How can we help when we have no access?
By Dr Jean Baptiste Kamate (JBK)
It’s something we as humanitarians are all aware of. Everyone is talking about it. In a world where nearly 168 million people need humanitarian assistance, mainly as a result of armed conflict, our increasingly restricted ability to help them is one of the biggest issues we need to address.
But while everyone is talking about it, we aren’t tackling the problem. It’s like watching the evening news and doing nothing about it. We know the solutions are not in one single person’s hands. But if we don’t take steps to change things, who will?
While poverty has always been part of my life, I first understood what it meant to be a humanitarian when working for the US Embassy in Bamako in 1990. Shortly after, I led my first emergency response for World Vision, in Northern Mali in response to conflict, and a major drought and food crisis. I had seen the effects of drought as a child, in the late ’70s and the mid ’80s – everyone knew about the famine in Ethiopia in 1984-1985, but it affected countries all over the Sahel, including my own. I had seen the effects of it up close, but this was my first time responding and being in a position to provide relief. The operating space was difficult because it was in an historically insecure area; we had a car taken at gunpoint, we lost assets and had to pause programming briefly because of the risk. We had to negotiate for access to people in need, particularly nomadic families, and when we got it we spent weeks living with them – surviving on camels’ milk and dates – as we addressed malnutrition, set up clean water and sanitation projects, responded to other health needs and established livelihoods projects.
In the nearly 30 years since then, humanitarian needs have grown exponentially but our ability to reach and respond to them is under increasing threat. This is a situation we simply cannot sustain. We have to do something about it, and right now. Doing something about it now means allowing humanitarian and development organisations like World Vision to do our work.
The space in which we operate is both physical and metaphorical. It is the area around us, and the safety afforded us, as we respond to the needs of those affected by floods, conflict, COVID-19, droughts, earthquakes; the disasters that take and ruin lives. But it is also the room we have to speak out about what we see happening, and what needs to change for children. As an organisation dedicated to realising hope, joy and justice for all vulnerable children, it is vital that we can do both of these things in safety, without personal or political restrictions or repercussions. This is a right afforded to us by international law, and it’s one we take seriously.
In 2018, 131 aid workers were killed and 130 were kidnapped in 400 attacks. But the effects of the shrinking humanitarian space go far beyond the deaths and injuries of our colleagues. They include being completely unable to get through to people cut off when they are most in need; spending days, weeks, sometimes months, negotiating access to the places we know we need to go, begging those in charge to let us do what we exist to do; false starts and expensive changes; lack of visas for our staff to get on or off planes; lack of permits to bring relief goods in; exhaustion and frustration; an inability to speak about what we witness.
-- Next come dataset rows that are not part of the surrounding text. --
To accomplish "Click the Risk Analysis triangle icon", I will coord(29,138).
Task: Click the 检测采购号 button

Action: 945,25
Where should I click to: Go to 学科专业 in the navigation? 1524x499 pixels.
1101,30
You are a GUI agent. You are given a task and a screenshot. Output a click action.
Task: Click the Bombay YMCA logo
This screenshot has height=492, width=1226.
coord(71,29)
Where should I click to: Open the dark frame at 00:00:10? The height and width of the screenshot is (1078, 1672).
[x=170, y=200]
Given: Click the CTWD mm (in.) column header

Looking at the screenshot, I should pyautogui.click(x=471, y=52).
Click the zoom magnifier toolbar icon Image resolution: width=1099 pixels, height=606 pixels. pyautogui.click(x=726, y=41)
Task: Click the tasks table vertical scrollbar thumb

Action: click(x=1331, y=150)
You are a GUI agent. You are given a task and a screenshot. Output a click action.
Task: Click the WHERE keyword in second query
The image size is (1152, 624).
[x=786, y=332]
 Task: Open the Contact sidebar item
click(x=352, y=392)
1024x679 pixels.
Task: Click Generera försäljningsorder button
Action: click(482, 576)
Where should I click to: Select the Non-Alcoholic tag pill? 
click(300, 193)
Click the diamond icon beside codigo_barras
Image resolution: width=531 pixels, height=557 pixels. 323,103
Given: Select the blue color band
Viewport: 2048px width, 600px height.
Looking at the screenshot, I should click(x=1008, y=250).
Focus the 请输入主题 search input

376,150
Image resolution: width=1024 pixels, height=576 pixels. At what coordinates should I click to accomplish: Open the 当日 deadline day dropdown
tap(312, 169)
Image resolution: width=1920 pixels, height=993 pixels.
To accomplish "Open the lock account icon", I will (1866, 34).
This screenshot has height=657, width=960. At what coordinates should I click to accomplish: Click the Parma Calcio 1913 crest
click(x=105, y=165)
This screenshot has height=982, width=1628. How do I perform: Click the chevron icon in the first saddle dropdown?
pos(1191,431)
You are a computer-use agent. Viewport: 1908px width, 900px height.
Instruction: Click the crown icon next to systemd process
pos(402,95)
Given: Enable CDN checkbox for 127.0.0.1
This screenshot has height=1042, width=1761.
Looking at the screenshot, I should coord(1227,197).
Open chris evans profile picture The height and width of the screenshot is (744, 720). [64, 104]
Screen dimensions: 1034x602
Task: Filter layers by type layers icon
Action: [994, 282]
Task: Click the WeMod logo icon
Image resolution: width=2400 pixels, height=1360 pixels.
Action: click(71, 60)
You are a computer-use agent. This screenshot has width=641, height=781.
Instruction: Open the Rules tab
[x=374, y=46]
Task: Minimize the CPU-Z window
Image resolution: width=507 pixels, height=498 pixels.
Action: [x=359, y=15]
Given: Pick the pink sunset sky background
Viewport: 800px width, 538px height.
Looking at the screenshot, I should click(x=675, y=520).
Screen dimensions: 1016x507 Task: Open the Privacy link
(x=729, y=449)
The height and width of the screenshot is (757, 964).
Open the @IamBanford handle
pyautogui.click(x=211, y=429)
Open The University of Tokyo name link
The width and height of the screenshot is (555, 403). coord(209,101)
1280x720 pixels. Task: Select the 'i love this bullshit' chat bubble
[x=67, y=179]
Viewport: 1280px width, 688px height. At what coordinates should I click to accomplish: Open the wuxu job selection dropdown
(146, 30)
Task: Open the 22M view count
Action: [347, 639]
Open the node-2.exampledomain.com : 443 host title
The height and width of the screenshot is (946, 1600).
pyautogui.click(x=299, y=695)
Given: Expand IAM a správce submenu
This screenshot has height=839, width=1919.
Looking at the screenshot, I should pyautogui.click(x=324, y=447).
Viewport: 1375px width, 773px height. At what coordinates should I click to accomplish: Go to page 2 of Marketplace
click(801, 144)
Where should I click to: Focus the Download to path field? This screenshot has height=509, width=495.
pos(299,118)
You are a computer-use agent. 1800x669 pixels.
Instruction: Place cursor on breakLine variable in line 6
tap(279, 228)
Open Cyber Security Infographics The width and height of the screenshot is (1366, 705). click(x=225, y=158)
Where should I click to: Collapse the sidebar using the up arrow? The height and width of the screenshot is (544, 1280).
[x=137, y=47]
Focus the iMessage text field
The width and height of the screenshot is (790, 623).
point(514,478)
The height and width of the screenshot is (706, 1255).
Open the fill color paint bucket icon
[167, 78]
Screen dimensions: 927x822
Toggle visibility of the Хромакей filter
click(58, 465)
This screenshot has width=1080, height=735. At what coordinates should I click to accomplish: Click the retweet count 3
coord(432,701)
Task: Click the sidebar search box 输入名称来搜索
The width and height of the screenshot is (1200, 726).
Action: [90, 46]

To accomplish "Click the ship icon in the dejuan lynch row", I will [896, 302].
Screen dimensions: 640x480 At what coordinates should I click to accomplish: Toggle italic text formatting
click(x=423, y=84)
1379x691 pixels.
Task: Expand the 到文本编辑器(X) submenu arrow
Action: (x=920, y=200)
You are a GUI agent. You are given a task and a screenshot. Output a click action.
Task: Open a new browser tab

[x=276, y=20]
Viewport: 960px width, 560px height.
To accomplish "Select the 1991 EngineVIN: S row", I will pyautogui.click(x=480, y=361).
According to the UN’s latest Global Humanitarian Overview report, we are seeing increasing restrictions on operational space, and increased danger in accessing places like Gaza and the occupied Palestinian territories, Niger, Democratic Republic of Congo, Yemen, and Pakistan. These issues are not new, but I believe they are getting worse.
Is this simply the cost of doing business? Something we have to accept as a reality of the complex world we operate in? It should not be.
The help we provide follows the humanitarian principles of humanity, impartiality, neutrality and independence. Our work is not political nor do we allow it to be used to further political positions or parties. As an organisation, we have no affiliation with any government or political movement, we have no political agenda, we have strong accountability mechanisms. We respect local authorities, we respect their role and their space. We are not a threat to them – on the contrary, we are contributors to stability in the different places where we work. When permitted to respond the way we were created to, we contribute to creating space for dialogue and peace.
Here is what I know: if we don’t do what we exist to do, someone else will have to and the price will be higher, the expertise won’t be there, and it won’t be done in time to save and change lives.
As Mother Teresa said, the fruit of service is peace. Letting us serve, allowing us to work as humanitarians in the places where people are most in need and in pain, will contribute to the peace and future that every child deserves. This must be something we unite around.